[Stored data]
Segment Open
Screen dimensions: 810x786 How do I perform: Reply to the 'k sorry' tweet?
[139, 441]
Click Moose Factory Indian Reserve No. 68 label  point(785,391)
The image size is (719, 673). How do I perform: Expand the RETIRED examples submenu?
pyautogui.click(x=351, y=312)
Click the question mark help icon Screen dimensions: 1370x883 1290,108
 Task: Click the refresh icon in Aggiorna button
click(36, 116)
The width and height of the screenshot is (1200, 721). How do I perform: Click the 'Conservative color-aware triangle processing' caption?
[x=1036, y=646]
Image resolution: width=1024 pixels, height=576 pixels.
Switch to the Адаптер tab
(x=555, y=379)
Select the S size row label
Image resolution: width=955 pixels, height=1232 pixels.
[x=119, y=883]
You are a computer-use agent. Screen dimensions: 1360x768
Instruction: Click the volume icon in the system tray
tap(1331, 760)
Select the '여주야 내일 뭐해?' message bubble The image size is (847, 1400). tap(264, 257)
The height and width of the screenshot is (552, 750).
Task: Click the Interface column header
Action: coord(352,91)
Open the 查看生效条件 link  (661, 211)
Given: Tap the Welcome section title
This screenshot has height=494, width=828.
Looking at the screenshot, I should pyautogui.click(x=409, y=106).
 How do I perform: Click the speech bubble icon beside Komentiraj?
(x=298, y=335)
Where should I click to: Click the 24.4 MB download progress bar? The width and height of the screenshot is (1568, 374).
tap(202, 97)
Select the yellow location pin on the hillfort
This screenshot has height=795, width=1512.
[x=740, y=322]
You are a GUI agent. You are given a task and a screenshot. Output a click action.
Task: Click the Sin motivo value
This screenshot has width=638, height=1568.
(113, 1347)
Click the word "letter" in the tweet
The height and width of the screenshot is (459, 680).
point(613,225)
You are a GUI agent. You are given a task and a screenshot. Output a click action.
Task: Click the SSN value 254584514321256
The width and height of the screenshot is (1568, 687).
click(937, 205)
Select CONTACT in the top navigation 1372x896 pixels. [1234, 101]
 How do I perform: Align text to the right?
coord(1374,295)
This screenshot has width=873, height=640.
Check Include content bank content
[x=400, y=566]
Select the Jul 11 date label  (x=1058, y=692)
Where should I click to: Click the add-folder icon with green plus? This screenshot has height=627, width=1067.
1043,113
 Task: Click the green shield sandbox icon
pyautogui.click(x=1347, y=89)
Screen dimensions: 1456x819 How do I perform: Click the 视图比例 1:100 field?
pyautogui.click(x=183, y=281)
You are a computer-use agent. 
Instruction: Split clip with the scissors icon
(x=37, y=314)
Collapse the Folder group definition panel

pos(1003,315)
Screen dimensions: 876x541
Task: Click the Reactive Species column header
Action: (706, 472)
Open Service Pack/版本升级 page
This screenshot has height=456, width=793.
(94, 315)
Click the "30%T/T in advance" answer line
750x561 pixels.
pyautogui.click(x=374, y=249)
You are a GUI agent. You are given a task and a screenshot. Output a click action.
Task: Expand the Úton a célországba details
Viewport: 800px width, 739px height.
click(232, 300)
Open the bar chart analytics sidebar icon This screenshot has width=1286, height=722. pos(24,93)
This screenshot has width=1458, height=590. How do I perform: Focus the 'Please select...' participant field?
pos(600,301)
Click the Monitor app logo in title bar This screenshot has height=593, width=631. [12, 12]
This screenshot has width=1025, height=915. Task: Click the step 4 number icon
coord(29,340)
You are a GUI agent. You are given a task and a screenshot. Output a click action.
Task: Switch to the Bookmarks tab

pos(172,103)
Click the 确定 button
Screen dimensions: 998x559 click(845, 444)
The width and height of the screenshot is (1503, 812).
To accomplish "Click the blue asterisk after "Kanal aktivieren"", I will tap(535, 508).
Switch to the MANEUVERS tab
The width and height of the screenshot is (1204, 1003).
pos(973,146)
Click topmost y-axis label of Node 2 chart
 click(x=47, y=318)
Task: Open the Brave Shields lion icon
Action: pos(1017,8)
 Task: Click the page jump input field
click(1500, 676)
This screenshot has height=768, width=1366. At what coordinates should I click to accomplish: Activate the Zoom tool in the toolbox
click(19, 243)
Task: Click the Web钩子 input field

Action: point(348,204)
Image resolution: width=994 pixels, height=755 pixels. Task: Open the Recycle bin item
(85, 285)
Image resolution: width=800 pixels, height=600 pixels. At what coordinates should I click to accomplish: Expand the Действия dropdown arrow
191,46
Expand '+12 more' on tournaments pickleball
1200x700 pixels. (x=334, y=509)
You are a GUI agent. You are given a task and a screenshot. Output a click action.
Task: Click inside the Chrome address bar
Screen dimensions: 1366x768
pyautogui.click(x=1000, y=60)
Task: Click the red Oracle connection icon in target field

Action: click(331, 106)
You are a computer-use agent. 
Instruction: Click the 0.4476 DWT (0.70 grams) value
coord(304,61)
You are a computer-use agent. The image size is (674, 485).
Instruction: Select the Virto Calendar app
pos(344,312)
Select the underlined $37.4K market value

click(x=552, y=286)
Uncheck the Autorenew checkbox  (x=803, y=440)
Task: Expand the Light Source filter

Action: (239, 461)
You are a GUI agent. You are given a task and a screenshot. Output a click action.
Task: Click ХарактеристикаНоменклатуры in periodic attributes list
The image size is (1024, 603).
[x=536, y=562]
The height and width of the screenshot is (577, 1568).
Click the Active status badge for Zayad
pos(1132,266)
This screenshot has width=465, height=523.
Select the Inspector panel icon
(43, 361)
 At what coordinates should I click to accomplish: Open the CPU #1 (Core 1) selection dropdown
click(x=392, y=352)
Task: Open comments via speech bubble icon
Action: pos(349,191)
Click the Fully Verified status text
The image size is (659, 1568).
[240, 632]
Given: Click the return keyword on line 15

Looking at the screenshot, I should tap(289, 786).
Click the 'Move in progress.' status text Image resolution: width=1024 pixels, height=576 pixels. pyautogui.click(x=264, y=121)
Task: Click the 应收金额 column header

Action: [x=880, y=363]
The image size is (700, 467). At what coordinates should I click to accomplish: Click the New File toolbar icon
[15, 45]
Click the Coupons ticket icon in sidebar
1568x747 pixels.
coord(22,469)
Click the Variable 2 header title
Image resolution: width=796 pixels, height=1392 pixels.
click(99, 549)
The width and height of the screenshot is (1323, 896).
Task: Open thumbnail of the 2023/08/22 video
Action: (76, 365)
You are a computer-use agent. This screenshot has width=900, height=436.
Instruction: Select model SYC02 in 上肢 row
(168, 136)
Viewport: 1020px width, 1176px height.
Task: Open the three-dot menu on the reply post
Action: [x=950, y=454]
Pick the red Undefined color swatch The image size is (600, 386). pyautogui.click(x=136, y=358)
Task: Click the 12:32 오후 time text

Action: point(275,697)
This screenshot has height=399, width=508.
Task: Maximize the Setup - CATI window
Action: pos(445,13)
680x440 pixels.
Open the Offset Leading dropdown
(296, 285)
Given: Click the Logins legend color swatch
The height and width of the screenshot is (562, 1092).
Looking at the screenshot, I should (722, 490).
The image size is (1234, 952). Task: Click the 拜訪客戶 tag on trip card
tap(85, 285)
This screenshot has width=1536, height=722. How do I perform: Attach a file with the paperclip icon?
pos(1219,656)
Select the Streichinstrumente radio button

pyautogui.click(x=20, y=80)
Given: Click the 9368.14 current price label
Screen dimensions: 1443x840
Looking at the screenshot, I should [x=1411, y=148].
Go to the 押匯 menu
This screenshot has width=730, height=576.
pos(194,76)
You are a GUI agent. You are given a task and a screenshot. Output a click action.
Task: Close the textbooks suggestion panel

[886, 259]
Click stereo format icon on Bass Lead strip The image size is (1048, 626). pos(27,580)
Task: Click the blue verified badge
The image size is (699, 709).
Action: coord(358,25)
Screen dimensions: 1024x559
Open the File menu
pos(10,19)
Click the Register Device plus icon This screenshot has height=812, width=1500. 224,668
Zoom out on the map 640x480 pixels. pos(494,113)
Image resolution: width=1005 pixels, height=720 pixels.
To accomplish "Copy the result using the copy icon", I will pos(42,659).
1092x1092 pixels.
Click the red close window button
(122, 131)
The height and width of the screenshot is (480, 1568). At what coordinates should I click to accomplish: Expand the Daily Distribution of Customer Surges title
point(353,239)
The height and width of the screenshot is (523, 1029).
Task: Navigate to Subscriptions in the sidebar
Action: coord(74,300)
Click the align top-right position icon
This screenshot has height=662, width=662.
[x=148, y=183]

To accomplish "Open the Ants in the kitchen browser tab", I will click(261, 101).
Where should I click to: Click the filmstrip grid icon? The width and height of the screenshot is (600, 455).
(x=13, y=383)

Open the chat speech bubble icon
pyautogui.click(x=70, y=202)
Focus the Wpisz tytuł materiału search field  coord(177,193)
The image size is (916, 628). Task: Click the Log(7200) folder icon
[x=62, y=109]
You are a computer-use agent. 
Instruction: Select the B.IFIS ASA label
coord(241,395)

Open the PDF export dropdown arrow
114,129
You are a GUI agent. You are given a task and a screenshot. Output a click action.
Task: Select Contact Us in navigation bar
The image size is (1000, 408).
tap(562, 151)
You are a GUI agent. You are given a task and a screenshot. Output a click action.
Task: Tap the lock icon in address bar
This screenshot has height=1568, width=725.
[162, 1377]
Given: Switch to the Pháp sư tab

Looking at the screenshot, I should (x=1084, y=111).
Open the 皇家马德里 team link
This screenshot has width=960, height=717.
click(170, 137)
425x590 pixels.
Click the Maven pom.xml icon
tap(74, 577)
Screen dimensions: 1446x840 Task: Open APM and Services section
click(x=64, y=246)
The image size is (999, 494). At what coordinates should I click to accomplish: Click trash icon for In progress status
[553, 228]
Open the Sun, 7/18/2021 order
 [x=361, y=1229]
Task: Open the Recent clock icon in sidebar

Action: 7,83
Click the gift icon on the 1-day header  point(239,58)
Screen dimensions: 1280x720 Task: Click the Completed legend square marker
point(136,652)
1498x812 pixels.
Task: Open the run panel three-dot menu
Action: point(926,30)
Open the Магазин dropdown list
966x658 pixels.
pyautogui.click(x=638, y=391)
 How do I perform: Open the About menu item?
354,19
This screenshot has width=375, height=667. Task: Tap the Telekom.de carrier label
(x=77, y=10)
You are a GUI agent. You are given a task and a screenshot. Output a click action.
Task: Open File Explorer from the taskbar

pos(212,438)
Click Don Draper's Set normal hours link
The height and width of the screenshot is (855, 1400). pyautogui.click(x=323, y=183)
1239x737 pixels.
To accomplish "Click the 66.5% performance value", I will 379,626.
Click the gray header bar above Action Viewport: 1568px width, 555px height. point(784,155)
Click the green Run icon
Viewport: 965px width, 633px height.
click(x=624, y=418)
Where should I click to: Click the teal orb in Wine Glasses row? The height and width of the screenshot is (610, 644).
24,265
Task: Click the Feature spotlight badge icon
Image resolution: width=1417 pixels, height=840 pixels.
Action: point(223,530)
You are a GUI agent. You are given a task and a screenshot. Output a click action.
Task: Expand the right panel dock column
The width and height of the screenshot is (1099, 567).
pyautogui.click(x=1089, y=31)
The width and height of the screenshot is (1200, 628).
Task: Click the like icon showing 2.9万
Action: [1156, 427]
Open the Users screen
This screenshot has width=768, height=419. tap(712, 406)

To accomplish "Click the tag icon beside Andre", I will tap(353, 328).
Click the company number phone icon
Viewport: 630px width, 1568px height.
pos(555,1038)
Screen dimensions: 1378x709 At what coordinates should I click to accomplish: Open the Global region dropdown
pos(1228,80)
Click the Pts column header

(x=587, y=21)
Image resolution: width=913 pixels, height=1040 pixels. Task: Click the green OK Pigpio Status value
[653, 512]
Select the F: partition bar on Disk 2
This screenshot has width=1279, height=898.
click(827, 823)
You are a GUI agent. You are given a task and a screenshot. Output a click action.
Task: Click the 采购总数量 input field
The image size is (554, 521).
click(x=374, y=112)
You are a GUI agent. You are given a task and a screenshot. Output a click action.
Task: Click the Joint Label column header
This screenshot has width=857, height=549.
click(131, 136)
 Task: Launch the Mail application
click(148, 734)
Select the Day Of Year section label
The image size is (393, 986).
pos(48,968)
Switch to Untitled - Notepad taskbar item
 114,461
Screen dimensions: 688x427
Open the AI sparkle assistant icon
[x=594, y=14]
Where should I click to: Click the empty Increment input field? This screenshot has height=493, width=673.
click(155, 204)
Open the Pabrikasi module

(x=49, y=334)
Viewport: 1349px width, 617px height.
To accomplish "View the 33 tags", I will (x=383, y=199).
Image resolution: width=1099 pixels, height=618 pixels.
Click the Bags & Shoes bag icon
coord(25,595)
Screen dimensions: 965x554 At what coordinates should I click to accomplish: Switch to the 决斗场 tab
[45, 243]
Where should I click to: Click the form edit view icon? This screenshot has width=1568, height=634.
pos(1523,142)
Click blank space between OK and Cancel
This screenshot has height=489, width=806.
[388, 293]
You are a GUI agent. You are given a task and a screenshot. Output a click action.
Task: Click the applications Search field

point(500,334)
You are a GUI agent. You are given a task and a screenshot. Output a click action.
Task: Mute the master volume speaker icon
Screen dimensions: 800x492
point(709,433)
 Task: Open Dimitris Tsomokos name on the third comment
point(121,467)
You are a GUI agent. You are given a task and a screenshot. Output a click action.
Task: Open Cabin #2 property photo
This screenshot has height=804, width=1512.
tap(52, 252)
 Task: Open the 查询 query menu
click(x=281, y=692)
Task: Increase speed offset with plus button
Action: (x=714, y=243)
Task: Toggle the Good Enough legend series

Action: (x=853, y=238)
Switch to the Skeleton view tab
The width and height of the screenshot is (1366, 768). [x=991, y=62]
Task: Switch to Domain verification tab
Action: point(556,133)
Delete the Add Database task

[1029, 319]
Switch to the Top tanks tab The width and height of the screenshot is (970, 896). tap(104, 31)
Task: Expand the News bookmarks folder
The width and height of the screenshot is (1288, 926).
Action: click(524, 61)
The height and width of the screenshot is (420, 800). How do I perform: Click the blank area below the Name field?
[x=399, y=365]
Segment Closed
**WHAT YOU WILL DO**. In the records above, each line with the string "swatch" should be copied.

**RESULT OF THIS TASK**.
Pick the red Undefined color swatch The image size is (600, 386). pyautogui.click(x=136, y=358)
Given: Click the Logins legend color swatch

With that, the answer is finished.